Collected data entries
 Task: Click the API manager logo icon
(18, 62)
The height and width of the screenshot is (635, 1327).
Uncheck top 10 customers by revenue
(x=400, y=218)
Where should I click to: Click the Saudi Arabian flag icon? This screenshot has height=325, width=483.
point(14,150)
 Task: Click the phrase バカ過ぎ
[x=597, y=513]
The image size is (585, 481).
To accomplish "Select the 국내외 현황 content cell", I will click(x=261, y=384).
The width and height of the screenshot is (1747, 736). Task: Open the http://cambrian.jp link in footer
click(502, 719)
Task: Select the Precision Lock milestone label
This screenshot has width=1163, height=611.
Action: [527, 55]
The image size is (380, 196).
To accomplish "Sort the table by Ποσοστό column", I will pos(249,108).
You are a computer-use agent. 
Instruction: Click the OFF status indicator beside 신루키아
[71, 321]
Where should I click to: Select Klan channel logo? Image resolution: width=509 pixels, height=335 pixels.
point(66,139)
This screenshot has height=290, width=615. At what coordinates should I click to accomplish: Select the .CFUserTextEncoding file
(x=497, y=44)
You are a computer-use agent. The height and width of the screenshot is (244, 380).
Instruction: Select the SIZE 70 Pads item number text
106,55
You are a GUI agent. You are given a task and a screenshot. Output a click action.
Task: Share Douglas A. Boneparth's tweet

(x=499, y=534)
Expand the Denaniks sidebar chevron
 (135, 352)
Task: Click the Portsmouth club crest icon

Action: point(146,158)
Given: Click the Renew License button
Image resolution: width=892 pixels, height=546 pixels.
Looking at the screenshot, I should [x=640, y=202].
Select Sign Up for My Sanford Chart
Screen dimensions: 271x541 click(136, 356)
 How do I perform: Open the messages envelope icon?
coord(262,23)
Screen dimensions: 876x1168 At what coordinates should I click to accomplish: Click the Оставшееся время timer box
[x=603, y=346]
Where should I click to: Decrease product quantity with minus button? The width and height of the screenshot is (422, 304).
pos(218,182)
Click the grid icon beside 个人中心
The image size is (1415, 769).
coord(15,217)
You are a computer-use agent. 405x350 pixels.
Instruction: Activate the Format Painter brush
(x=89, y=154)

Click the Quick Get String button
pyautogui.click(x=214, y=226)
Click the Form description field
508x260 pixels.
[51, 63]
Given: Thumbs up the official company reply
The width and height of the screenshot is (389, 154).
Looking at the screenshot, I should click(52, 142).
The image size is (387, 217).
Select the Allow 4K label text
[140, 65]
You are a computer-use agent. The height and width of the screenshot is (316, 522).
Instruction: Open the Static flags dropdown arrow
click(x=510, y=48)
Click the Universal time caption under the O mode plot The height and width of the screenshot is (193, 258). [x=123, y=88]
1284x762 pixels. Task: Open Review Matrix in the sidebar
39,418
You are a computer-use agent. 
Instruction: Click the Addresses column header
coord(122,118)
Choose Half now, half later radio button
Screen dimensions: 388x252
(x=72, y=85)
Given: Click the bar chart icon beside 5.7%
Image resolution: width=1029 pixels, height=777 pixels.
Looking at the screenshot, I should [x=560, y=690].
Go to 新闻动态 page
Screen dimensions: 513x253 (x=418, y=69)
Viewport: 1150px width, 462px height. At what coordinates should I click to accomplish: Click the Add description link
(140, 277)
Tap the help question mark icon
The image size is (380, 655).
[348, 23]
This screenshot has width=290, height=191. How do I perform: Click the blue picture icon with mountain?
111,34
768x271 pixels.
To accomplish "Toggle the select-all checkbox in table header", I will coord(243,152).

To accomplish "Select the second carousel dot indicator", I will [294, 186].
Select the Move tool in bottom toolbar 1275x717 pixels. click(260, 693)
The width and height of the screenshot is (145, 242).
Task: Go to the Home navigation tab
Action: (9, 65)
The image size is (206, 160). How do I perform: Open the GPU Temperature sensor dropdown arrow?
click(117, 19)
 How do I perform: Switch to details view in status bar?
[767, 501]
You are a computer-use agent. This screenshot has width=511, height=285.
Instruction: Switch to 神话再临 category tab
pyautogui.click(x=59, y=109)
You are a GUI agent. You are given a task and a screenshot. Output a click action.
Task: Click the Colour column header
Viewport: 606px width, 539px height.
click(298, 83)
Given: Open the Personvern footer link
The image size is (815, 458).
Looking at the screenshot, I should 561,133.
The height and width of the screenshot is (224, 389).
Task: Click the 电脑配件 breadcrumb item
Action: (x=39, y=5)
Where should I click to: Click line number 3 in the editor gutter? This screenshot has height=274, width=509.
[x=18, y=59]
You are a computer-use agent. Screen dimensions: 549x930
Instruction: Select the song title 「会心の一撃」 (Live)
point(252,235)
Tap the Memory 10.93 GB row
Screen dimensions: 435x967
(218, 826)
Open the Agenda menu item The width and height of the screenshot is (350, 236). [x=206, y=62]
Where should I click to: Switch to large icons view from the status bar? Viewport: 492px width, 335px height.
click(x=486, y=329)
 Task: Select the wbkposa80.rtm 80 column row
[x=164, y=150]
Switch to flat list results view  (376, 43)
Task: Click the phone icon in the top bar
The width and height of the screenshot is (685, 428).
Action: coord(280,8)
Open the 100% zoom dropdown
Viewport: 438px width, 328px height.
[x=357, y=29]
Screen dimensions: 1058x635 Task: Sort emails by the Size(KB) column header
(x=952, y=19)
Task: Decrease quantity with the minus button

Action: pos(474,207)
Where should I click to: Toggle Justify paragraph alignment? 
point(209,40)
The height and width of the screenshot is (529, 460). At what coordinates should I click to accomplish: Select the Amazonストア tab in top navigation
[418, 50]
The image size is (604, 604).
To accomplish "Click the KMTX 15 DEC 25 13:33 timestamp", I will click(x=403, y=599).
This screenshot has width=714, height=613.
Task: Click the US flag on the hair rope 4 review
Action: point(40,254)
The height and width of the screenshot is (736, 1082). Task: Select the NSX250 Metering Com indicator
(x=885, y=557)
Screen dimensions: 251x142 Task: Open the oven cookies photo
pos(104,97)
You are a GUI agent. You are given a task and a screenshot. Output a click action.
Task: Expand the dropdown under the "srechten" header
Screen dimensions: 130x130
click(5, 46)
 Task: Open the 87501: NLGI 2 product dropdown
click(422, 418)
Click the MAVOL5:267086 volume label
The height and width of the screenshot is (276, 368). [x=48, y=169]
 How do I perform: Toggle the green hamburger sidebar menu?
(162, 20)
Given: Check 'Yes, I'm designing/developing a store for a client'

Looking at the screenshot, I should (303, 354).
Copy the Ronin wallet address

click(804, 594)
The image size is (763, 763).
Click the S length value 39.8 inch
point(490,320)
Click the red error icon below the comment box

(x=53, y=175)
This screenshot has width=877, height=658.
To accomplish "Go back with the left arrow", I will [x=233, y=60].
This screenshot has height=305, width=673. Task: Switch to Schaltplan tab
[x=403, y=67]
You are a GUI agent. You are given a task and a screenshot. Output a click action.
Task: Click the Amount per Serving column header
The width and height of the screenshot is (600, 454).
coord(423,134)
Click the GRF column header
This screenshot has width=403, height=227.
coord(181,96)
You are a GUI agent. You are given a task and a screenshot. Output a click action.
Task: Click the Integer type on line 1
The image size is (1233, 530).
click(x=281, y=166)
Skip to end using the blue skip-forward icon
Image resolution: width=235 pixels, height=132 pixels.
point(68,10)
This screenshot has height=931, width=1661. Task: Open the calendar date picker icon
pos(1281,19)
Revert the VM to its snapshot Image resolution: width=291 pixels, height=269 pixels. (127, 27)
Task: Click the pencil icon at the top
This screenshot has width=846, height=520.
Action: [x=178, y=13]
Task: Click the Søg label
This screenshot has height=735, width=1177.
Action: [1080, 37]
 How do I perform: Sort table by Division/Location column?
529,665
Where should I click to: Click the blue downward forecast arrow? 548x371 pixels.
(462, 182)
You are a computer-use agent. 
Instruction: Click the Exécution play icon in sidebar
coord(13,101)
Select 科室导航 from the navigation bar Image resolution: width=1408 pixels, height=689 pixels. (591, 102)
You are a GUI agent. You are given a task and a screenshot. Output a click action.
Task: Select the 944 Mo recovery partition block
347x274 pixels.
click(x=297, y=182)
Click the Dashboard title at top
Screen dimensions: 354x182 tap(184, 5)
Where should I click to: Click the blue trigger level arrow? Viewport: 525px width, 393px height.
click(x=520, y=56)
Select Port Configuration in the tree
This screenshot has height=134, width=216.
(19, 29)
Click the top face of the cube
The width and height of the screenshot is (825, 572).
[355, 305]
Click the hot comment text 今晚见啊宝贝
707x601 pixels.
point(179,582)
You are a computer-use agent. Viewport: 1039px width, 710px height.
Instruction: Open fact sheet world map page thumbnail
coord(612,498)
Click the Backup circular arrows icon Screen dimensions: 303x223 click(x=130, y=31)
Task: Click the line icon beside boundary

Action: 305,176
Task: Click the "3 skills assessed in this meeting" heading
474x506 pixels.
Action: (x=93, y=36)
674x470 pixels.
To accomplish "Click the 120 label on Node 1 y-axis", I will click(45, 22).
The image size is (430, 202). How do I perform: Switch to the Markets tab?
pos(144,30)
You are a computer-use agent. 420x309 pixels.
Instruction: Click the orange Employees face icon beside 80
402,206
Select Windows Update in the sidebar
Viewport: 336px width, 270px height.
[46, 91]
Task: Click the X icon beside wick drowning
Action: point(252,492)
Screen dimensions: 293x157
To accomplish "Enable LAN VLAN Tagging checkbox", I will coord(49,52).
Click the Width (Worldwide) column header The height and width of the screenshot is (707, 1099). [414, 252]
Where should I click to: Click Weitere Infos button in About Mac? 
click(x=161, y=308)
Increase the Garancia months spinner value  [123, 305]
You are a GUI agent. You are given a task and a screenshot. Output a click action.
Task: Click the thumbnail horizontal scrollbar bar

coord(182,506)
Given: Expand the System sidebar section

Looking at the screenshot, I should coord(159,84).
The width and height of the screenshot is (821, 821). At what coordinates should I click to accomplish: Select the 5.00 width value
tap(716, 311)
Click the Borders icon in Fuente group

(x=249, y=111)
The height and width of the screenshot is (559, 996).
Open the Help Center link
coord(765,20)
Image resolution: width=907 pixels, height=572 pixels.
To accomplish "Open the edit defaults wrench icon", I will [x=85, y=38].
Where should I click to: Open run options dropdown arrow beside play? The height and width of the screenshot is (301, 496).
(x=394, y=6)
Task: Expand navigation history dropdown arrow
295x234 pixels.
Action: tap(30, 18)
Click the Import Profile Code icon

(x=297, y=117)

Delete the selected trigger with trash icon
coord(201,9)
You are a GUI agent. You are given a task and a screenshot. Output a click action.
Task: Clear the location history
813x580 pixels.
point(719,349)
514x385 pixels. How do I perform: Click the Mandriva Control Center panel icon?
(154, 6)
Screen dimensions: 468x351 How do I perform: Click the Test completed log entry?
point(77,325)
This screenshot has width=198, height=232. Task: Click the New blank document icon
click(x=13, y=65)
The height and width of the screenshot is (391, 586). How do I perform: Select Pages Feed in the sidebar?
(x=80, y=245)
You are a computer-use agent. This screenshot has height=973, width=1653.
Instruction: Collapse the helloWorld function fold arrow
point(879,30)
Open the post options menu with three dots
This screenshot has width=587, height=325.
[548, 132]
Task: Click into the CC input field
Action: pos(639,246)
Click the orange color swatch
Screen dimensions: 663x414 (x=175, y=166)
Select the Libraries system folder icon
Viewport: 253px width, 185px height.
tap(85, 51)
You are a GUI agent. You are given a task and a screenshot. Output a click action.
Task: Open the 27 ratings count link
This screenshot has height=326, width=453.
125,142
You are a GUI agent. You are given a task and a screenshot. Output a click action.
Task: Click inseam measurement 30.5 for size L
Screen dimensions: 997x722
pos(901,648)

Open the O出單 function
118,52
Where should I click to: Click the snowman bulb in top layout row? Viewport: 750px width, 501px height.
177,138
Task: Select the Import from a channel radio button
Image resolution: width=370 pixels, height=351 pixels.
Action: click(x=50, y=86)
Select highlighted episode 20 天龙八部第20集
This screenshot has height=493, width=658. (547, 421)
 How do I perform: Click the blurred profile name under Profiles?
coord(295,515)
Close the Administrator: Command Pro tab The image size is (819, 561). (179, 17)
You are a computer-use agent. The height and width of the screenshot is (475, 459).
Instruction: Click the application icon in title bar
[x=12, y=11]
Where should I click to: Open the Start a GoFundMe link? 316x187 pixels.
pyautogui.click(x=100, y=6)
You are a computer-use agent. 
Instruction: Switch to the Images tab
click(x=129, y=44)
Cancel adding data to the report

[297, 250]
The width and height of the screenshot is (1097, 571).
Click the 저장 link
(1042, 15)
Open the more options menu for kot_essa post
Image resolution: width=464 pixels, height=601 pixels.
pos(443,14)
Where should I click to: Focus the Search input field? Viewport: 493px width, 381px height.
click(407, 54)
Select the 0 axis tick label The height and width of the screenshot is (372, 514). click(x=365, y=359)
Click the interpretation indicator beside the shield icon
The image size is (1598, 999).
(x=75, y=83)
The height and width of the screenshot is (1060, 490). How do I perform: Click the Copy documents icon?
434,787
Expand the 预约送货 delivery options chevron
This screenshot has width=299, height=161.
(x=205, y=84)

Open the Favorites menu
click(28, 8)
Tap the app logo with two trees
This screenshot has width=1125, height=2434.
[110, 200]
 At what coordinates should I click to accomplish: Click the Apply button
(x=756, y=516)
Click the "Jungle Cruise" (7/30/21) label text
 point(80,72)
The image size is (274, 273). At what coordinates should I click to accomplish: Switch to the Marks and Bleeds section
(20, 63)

TASK GOAL » In your reply, restate exactly the lines from the start of the records above through the line holding "Given: Click the Renew License button", including both, and nothing else.

WRITTEN SOLUTION »
 Task: Click the API manager logo icon
(18, 62)
The height and width of the screenshot is (635, 1327).
Uncheck top 10 customers by revenue
(x=400, y=218)
Where should I click to: Click the Saudi Arabian flag icon? This screenshot has height=325, width=483.
point(14,150)
 Task: Click the phrase バカ過ぎ
[x=597, y=513]
The image size is (585, 481).
To accomplish "Select the 국내외 현황 content cell", I will click(x=261, y=384).
The width and height of the screenshot is (1747, 736). Task: Open the http://cambrian.jp link in footer
click(502, 719)
Task: Select the Precision Lock milestone label
This screenshot has width=1163, height=611.
Action: [527, 55]
The image size is (380, 196).
To accomplish "Sort the table by Ποσοστό column", I will pos(249,108).
You are a computer-use agent. 
Instruction: Click the OFF status indicator beside 신루키아
[71, 321]
Where should I click to: Select Klan channel logo? Image resolution: width=509 pixels, height=335 pixels.
point(66,139)
This screenshot has height=290, width=615. At what coordinates should I click to accomplish: Select the .CFUserTextEncoding file
(x=497, y=44)
You are a computer-use agent. The height and width of the screenshot is (244, 380).
Instruction: Select the SIZE 70 Pads item number text
106,55
You are a GUI agent. You are given a task and a screenshot. Output a click action.
Task: Share Douglas A. Boneparth's tweet

(x=499, y=534)
Expand the Denaniks sidebar chevron
 (135, 352)
Task: Click the Portsmouth club crest icon

Action: point(146,158)
Given: Click the Renew License button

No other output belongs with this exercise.